[Assignment 1]: Give the lines of the records that run from the line containing "Describe the element at coordinates (331, 360)" through the line containing "coordinates (422, 586).", both included, as a numbered list, leaving out any blank lines.

[Given text]:
Select and create new columns

Option 1:  Choose and add new columns - calculate and write to memory

Use select and update when data is expensive to calculate or accessed frequently. Results are saved in RAM for faster access, but takes more memory.

source = newTable(
stringCol("Letter", "A", "C", "F", "B", "E", "D", "A"),
intCol("Number", NULL_INT, 2, 1, NULL_INT, 4, 5, 3),
stringCol("Color", "red", "blue", "orange", "purple", "yellow", "pink", "blue"),
intCol("Code", 12, 13, 11, NULL_INT, 16, 14, NULL_INT),
)
selectColumns = source.select("Letter", "Number")
// constrain to only those 2 columns, write to memory

selectAddCol = source.select("Letter", "Number", "New = Number - 5")
// constrain and add a new calculated column

selectAndUpdateCol = source.select("Letter", "Number").update("New = Number - 5")
// add a new calculated column - logically equivalent to previous example

Option 2:  Choose and add new columns - reference a formula and calculate on the fly

Use view and updateView when formula is quick to calculate or only a portion of the data is used at a time. Minimizes RAM used.

viewColumns = source.view("Letter", "Number")
// similar to select(), but uses on-demand formula

viewAddCol = source.updateView("Letter", "Number", "New = Number - 5")
// view set and add a column with an on-demand formula

viewAndUpdateViewCol = source.view("Letter", "Number").updateView("New = Number - 5")
// logically equivalent to previous example

Option 3:  Add new columns - reference a formula and calculate on the fly

Use lazyUpdate when there are a small number of unique values. On-demand formula results are stored in cache and re-used.

lazyUpdateEx = source.lazyUpdate("Letter", "Number", "New = Number - 5")

Manipulate columns

uniqueValues = source.selectDistinct("Letter") // show unique set
// works on all data types - be careful with doubles, longs

renameStuff = source.renameColumns("NewLetter = Letter", "NewNumber = Number")
dropColumn = source.dropColumns("Number") // drop one or many

putColsAtStart = source.moveColumnsUp("Number") // make Number the first column(s)

[Assignment 2]: In the text on selecting and creating columns, when should lazyUpdate be used?

[Exercise data]:
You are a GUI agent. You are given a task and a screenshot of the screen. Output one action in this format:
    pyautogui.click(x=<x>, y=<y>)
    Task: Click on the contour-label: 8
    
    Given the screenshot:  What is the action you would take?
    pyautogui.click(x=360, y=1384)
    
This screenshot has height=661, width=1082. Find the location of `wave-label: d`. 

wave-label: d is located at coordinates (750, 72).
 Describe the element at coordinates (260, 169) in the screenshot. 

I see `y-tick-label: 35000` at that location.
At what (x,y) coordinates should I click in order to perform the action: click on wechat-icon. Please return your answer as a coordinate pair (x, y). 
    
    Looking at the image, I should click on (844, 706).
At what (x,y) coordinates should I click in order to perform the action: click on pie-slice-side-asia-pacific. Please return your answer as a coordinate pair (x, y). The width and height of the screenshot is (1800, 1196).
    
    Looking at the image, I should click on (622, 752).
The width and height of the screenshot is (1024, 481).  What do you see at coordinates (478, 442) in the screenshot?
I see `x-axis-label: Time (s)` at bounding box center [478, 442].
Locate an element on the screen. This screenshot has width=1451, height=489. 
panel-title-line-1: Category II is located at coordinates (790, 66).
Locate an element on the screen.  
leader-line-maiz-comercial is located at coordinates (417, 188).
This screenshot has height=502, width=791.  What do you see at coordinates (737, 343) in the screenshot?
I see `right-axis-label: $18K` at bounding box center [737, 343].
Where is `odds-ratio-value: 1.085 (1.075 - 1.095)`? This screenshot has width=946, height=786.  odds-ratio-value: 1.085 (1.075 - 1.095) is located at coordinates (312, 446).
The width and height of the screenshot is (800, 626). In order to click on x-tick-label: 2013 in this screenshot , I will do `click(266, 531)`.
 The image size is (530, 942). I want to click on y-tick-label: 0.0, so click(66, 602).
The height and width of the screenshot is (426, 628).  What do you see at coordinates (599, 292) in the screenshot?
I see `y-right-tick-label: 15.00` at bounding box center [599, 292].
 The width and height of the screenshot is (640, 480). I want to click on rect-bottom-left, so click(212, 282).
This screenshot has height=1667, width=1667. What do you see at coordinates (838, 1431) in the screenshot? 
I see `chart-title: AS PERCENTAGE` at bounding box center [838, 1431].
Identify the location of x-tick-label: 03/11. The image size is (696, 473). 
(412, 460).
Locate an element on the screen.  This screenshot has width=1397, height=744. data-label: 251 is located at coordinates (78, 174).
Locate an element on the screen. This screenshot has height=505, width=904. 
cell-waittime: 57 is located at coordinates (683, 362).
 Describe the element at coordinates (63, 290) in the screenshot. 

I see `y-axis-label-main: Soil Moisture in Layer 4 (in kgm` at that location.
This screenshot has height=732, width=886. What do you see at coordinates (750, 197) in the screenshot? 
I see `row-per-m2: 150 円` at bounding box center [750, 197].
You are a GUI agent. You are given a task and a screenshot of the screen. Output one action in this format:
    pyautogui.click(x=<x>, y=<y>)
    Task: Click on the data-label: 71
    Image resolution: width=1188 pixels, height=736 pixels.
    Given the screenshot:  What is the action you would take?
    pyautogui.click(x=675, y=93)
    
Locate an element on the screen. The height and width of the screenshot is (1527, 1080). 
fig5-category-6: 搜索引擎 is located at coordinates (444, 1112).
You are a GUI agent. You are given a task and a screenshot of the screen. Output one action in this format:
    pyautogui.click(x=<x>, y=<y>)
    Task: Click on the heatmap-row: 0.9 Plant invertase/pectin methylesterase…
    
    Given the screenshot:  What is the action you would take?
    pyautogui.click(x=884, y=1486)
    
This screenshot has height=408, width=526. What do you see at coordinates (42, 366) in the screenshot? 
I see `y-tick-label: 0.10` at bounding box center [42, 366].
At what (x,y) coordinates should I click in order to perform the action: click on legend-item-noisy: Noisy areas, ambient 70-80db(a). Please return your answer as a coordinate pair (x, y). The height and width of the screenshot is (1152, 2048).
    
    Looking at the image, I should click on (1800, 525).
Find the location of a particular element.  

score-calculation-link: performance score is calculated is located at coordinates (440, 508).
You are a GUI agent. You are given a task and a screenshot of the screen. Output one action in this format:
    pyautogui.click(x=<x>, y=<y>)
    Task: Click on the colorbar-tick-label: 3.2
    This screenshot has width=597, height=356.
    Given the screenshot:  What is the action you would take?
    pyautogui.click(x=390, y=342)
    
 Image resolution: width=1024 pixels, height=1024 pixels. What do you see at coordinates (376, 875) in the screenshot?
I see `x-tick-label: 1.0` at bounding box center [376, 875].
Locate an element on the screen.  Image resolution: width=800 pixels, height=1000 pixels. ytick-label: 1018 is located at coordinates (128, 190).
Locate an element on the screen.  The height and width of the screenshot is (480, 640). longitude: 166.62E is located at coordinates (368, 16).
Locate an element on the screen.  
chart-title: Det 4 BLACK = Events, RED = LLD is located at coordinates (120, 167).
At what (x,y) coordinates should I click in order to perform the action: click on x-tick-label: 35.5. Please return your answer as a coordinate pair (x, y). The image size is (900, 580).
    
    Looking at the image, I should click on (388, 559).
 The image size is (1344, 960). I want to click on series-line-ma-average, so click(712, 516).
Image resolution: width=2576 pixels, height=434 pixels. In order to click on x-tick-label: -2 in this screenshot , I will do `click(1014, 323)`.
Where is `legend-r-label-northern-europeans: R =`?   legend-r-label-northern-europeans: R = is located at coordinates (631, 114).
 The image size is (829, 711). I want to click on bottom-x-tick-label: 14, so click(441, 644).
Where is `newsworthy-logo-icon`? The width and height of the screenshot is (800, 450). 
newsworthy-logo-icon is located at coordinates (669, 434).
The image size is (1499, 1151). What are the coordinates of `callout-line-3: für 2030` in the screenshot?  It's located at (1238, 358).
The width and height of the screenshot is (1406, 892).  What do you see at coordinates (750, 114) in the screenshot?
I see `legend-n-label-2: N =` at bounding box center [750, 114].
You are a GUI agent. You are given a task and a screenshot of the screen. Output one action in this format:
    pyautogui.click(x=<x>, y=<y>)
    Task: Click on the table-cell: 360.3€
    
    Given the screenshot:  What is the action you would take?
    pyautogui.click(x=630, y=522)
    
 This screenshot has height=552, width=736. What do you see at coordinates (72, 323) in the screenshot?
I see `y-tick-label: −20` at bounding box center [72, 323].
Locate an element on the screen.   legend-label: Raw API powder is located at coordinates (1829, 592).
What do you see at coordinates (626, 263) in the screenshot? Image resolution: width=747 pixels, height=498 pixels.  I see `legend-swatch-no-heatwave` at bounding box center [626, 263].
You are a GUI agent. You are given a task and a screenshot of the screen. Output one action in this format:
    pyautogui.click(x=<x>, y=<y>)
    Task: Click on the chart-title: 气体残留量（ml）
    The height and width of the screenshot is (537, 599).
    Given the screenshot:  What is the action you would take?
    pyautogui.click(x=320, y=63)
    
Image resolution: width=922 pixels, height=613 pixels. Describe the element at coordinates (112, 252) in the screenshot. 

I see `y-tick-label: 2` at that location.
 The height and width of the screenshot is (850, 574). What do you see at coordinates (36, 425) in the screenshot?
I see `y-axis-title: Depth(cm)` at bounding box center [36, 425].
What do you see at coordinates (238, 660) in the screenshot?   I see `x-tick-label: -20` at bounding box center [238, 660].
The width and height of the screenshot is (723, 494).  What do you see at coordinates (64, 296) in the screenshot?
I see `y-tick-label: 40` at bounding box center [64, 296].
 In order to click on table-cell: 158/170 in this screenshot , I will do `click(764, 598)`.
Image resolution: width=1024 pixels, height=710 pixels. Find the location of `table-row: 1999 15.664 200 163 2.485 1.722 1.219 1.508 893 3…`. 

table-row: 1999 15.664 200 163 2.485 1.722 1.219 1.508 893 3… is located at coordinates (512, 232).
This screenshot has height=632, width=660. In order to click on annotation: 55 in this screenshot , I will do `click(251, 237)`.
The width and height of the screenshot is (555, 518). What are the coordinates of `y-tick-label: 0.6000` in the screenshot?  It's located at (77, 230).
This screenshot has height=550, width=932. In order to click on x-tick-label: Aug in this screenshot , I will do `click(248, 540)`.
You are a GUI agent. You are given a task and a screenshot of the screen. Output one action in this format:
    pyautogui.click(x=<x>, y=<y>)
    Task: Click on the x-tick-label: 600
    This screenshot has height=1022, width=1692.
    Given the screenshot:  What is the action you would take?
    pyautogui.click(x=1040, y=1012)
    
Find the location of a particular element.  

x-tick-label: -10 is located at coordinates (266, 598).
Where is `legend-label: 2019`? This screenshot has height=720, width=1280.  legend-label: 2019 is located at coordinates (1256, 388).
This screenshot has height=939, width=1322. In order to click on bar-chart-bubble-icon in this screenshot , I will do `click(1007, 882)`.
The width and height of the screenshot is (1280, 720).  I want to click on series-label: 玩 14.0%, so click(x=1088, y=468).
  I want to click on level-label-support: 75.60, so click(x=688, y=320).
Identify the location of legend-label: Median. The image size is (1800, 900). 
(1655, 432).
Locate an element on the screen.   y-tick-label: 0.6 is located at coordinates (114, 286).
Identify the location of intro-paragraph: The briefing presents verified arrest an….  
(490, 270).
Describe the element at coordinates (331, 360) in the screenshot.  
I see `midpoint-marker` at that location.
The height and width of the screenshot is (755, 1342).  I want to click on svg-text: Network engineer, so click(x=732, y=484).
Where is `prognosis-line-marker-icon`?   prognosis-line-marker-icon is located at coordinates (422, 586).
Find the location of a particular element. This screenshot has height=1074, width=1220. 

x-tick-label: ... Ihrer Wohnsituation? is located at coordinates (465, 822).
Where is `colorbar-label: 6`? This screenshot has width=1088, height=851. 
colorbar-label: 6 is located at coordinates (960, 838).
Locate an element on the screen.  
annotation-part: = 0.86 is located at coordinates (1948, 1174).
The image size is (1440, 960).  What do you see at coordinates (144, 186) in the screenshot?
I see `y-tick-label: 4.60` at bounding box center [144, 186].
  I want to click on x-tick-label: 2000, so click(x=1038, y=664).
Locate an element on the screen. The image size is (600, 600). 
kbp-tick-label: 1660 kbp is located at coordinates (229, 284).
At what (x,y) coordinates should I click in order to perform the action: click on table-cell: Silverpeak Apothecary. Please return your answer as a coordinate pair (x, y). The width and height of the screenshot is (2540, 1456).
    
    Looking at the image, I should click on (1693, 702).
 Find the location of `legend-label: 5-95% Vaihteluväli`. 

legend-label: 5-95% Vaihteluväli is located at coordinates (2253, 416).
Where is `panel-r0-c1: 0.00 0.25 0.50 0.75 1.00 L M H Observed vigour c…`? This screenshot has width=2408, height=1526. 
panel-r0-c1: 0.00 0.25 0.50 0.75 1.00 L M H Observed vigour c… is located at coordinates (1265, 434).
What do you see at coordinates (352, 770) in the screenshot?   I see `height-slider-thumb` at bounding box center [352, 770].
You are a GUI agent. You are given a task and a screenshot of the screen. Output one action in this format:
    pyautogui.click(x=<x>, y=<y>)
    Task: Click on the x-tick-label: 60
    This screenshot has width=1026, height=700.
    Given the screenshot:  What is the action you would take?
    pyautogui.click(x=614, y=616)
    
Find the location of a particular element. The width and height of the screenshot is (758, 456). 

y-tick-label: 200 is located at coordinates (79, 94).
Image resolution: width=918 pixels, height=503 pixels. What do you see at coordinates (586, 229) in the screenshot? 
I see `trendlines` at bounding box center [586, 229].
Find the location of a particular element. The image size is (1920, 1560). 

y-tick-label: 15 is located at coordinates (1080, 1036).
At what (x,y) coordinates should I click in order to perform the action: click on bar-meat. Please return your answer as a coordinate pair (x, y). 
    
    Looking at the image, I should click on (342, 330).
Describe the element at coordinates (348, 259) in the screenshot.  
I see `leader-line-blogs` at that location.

[Exercise result 1]:
1. Describe the element at coordinates (331, 360) in the screenshot.  
2. I see `midpoint-marker` at that location.
3. The height and width of the screenshot is (755, 1342).  I want to click on svg-text: Network engineer, so click(x=732, y=484).
4. Where is `prognosis-line-marker-icon`?   prognosis-line-marker-icon is located at coordinates (422, 586).

[Exercise result 2]: When there are a small number of unique values.